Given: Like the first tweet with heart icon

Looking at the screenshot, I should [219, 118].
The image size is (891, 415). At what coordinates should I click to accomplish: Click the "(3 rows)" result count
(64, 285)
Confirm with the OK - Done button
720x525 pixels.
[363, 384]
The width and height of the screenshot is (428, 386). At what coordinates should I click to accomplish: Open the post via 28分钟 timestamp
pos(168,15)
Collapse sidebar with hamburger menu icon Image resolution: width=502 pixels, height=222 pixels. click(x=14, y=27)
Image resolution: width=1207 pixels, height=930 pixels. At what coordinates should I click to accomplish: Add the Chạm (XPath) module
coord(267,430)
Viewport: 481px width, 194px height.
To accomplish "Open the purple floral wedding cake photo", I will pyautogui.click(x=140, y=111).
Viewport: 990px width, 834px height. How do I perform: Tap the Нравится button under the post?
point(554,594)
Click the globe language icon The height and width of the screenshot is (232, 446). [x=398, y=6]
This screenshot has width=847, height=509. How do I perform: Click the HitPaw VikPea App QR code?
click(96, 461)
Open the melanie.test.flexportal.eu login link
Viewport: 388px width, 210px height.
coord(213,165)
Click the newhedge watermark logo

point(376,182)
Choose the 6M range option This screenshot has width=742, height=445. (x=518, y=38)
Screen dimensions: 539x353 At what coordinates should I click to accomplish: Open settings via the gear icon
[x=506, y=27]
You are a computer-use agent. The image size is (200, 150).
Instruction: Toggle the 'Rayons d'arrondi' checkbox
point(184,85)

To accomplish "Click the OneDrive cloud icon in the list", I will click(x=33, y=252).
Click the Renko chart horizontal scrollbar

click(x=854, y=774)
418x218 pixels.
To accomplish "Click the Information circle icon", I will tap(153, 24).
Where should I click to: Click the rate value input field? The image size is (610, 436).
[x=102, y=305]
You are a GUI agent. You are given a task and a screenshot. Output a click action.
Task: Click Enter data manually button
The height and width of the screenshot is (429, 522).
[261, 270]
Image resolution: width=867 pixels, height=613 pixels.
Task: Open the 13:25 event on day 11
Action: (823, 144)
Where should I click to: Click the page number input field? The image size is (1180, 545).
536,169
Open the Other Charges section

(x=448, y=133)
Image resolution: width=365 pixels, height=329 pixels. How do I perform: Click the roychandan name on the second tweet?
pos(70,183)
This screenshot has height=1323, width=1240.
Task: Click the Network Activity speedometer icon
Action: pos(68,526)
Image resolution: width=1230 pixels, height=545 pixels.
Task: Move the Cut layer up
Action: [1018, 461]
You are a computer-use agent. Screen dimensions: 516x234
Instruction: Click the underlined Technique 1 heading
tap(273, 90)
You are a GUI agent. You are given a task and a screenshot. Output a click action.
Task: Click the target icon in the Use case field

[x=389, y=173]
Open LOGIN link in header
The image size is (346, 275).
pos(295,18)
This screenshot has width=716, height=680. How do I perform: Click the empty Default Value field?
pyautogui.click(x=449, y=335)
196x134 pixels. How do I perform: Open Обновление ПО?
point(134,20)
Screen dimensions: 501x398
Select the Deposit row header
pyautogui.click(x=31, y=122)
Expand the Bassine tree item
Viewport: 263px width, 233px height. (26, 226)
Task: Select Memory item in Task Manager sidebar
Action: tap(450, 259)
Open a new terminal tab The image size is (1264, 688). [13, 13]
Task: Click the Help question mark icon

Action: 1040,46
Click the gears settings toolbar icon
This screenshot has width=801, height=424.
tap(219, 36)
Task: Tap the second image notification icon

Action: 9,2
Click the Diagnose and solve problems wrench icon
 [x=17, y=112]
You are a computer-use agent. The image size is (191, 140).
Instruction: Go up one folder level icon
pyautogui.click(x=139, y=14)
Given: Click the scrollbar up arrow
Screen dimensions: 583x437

.....

§ TRY IT: When a line in the records contains the string "will", it counts; state how many lines count, with no other words.

§ SOLVED PROBLEM: 3